Looked but didn't see: inattentional blindness and yes-bias confabulation in vision-language models
A groundbreaking study has revealed that vision-language models, akin to human observers, can exhibit inattentional blindness, a phenomenon where they fail to notice a conspicuous object, such as a gorilla, in images or videos of lung CT scans, despite being capable of spotting it under certain conditions. This finding matters because it highlights the limitations of these models in medical imaging applications, where accuracy and attention to detail are paramount. The study's results have significant implications for the development and deployment of vision-language models in pulmonology and other medical specialties, where the failure to detect critical features can have serious consequences.
The burden of pulmonary diseases, such as lung cancer and chronic obstructive pulmonary disease, is substantial, and accurate diagnosis and treatment rely heavily on the interpretation of medical images. Previous studies have shown that even trained radiologists can miss obvious features, such as a gorilla inserted into a chest CT scan, due to inattentional blindness. This knowledge gap prompted the current study, which investigated whether contemporary vision-language models are susceptible to similar limitations. The study was needed to understand the capabilities and limitations of these models in medical imaging applications and to identify potential pitfalls in their development and deployment.
The study employed a range of vision-language models, including flagship and open-weight models, as well as generalist and medical specialist models, to detect a gorilla inserted into still-frame images and videos of lung CT scans. The researchers used eye-tracking and signal-detection analysis to evaluate the models' performance and identify instances of inattentional blindness. The study found that while some models, such as Gemini-3.1-Pro, excelled at detecting the gorilla, others displayed significant inattentional blindness, which varied according to model generation and stimulus type. The results also showed that the models' performance was influenced by the type of prompt used, with anatomy-based prompts yielding different results than those related to the gorilla.
The key results of the study indicate that vision-language models can detect the gorilla in lung CT scans, but their performance is not uniform and can be affected by various factors, including model generation and stimulus type. For example, the Gemini-3.1-Pro model outperformed most other models in detecting the gorilla, with a high degree of accuracy. In contrast, the SAM 3 model, a generalist model, found the gorilla but struggled with anatomy-based prompts, while the BiomedParse model, a medical specialist model, produced promising anatomy-based results but flagged the gorilla in gorilla-free control videos on 82% of frames. The study's findings also highlight the importance of signal-detection analysis with a matched-control false-alarm baseline to evaluate the models' performance and avoid confabulation failures.
The study's secondary findings suggest that the performance of vision-language models can be influenced by the specific task and prompt used, with anatomy-based prompts yielding different results than those related to the gorilla. This has significant implications for the development of these models in medical imaging applications, where the ability to accurately detect and interpret anatomical features is critical. The study's results also underscore the need for careful evaluation and validation of vision-language models in medical imaging applications to ensure their safe and effective deployment.

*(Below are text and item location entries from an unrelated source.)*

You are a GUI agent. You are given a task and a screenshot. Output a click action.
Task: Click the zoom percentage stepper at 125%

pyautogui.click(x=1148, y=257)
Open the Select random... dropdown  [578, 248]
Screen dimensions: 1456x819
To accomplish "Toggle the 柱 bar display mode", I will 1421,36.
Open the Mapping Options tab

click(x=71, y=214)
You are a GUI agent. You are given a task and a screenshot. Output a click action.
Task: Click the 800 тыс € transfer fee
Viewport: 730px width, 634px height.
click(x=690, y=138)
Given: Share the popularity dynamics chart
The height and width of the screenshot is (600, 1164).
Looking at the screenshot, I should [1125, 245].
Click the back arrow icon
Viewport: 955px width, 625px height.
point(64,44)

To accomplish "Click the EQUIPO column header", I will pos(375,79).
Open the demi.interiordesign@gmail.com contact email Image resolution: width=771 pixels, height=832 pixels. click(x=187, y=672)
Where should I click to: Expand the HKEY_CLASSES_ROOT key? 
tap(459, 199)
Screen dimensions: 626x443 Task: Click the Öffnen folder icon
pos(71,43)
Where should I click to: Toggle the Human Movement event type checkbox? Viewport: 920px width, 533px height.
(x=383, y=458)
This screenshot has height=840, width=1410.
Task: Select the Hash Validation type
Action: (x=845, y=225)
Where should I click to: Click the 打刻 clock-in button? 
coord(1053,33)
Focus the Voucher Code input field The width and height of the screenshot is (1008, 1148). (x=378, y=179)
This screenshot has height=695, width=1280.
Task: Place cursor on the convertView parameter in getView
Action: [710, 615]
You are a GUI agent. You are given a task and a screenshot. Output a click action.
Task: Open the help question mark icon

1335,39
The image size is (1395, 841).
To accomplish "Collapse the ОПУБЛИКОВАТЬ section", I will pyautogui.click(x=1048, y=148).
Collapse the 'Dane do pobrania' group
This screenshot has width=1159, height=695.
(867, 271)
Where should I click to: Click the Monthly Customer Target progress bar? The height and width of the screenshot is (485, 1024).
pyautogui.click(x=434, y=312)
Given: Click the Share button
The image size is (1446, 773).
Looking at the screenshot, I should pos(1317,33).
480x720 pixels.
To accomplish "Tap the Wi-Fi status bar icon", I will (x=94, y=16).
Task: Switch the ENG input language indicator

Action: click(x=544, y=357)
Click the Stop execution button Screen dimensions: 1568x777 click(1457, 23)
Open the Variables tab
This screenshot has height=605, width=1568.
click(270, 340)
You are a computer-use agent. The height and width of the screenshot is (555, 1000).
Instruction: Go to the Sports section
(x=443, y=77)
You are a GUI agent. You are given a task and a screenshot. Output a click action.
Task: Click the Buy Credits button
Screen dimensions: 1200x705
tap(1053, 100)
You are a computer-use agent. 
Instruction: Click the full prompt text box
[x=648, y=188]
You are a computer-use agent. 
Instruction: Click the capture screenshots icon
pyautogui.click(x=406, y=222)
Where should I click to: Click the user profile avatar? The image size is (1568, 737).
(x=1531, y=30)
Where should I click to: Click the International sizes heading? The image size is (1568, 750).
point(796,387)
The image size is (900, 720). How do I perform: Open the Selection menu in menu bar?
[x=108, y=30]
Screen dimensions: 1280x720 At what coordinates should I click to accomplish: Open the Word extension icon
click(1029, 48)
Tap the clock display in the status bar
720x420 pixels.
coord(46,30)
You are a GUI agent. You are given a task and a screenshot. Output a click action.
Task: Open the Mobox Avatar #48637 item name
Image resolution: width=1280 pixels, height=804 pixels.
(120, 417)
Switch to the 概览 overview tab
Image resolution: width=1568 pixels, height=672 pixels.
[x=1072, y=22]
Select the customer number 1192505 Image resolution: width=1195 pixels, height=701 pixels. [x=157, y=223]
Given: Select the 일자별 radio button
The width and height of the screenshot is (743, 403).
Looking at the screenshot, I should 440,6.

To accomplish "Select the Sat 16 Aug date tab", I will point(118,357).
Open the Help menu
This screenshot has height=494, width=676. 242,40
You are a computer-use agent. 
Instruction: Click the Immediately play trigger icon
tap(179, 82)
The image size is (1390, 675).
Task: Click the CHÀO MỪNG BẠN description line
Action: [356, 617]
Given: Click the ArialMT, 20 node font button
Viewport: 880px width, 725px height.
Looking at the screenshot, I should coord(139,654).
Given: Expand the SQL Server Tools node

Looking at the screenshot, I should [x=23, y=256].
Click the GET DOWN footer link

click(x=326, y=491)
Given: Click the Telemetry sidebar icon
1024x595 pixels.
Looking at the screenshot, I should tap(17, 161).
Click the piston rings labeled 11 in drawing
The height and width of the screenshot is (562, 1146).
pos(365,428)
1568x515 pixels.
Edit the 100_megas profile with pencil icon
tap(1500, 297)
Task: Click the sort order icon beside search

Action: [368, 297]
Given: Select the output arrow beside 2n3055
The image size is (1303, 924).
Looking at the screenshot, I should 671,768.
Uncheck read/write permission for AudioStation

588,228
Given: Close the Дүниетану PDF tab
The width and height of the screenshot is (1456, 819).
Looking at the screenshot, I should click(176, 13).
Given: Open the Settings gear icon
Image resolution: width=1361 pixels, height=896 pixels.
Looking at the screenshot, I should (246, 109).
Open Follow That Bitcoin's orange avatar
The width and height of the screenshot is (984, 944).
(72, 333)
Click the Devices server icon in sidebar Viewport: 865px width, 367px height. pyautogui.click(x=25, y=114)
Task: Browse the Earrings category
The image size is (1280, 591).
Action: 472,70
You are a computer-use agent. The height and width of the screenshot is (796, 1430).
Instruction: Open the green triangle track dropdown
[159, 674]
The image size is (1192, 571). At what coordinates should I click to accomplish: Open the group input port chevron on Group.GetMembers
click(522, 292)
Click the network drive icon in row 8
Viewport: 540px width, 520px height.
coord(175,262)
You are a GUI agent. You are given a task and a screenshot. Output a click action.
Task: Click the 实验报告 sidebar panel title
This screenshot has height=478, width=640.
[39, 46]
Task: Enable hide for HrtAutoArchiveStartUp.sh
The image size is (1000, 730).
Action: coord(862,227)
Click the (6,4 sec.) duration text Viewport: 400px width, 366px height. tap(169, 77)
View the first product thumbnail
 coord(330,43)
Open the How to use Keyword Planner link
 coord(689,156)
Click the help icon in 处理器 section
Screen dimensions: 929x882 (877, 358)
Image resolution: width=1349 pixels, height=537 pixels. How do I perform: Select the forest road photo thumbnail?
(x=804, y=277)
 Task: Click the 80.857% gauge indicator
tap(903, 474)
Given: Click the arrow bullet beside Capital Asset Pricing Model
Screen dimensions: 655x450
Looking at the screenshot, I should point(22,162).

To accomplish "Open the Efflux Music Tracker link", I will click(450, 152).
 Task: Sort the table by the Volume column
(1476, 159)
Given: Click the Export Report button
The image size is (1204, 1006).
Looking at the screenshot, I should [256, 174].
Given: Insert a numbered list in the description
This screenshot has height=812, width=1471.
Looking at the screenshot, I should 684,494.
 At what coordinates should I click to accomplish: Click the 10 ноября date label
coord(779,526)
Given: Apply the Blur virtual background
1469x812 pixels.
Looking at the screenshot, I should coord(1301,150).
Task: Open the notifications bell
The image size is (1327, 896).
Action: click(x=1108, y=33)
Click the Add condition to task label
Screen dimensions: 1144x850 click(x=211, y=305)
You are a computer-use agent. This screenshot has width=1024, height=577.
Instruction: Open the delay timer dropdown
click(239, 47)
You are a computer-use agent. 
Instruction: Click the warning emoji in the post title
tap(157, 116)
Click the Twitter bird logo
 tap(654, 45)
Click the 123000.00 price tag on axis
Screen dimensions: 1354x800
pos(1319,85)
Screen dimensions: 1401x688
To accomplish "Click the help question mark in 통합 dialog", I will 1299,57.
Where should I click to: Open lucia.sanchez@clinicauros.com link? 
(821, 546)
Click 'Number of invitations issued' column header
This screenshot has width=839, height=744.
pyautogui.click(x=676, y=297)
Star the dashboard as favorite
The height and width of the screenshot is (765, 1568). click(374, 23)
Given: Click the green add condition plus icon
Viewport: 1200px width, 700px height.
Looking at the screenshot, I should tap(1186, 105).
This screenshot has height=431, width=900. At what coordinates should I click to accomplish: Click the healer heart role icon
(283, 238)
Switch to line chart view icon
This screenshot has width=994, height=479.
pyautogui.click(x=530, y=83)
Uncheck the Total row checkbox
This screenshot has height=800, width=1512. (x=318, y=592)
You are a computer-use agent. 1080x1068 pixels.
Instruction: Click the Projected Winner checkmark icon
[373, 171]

The clinical significance of this study lies in its implications for the development and deployment of vision-language models in pulmonology and other medical specialties. The study's findings suggest that these models can be useful tools in medical imaging applications, but their limitations and potential pitfalls must be carefully evaluated and addressed. The study's results may also inform the development of guidelines for the use of vision-language models in medical imaging, highlighting the need for careful validation and testing to ensure their accuracy and reliability.
The study's limitations and caveats include the potential for confabulation failures, which can lead to incorrect conclusions about the models' performance and capabilities. The researchers note that any claims about the models' ability to detect specific features must be supported by signal-detection analysis with a matched-control false-alarm baseline to avoid these failures. This highlights the need for careful and rigorous evaluation of vision-language models in medical imaging applications to ensure their safe and effective deployment.
Résumé IA: Ce résumé a été généré par IA à partir de contenu public. Consultez toujours la publication originale et un professionnel.